The expression $$|4x-1|$$ represents the distance of the quantity $$(4x-1)$$ from zero on the number line. If this distance must be greater than or equal to 23, it means $$(4x-1)$$ itself must be either greater than or equal to 23 (meaning it is 23 or more in the positive direction) or less than or equal to -23 (meaning it is 23 or more in the negative direction).
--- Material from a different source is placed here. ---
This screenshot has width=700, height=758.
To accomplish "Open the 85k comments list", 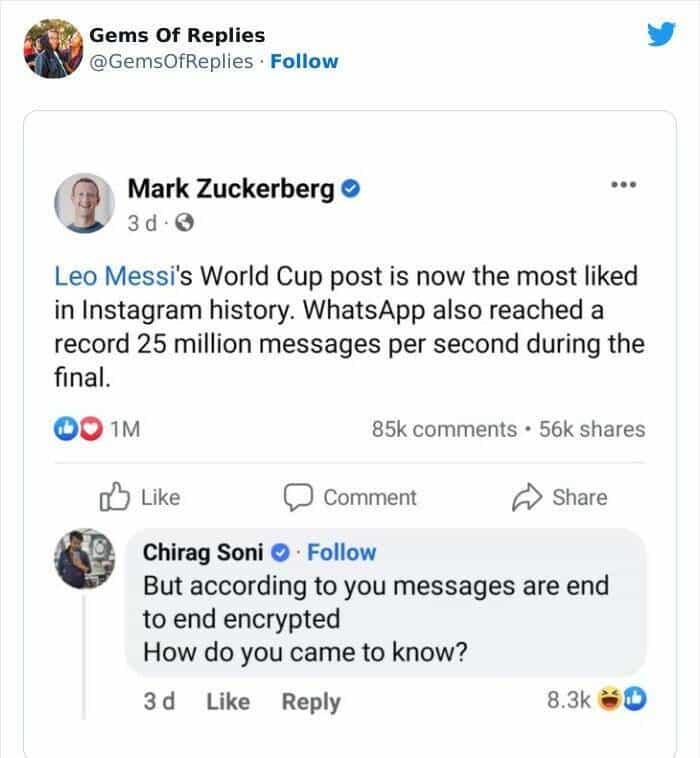I will [x=443, y=429].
This leads to two separate cases that we need to solve:

Case 1: $$4x-1 \geq 23$$

Case 2: $$4x-1 \leq -23$$

**step3** Solving Case 1

Let's solve the first case: $$4x-1 \geq 23$$

To find out what 'x' must be, we first want to get the term with 'x' by itself on one side. We can do this by adding 1 to both sides of the inequality:

$$4x-1 + 1 \geq 23 + 1$$

$$4x \geq 24$$

Now, to find 'x', we need to divide both sides of the inequality by 4:

$$\frac{4x}{4} \geq \frac{24}{4}$$

$$x \geq 6$$

**step4** Solving Case 2

Next, let's solve the second case: $$4x-1 \leq -23$$

Just like in Case 1, we start by adding 1 to both sides of the inequality to isolate the term with 'x':

$$4x-1 + 1 \leq -23 + 1$$

$$4x \leq -22$$

Now, we divide both sides of the inequality by 4 to solve for 'x':

$$\frac{4x}{4} \leq \frac{-22}{4}$$

We can simplify the fraction $$\frac{-22}{4}$$ by dividing both the top number (numerator) and the bottom number (denominator) by their common factor, which is 2:

$$x \leq -\frac{22 \div 2}{4 \div 2}$$

$$x \leq -\frac{11}{2}$$

As a decimal, this is $$x \leq -5.5$$.

**step5** Combining the solutions

The original inequality $$|4x-1|\geq 23$$ is true if 'x' satisfies either Case 1 or Case 2. This means 'x' can be any number that is 6 or greater, or any number that is -5.5 or less.

Therefore, the complete solution to the inequality is $$x \geq 6$$ or $$x \leq -5.5$$.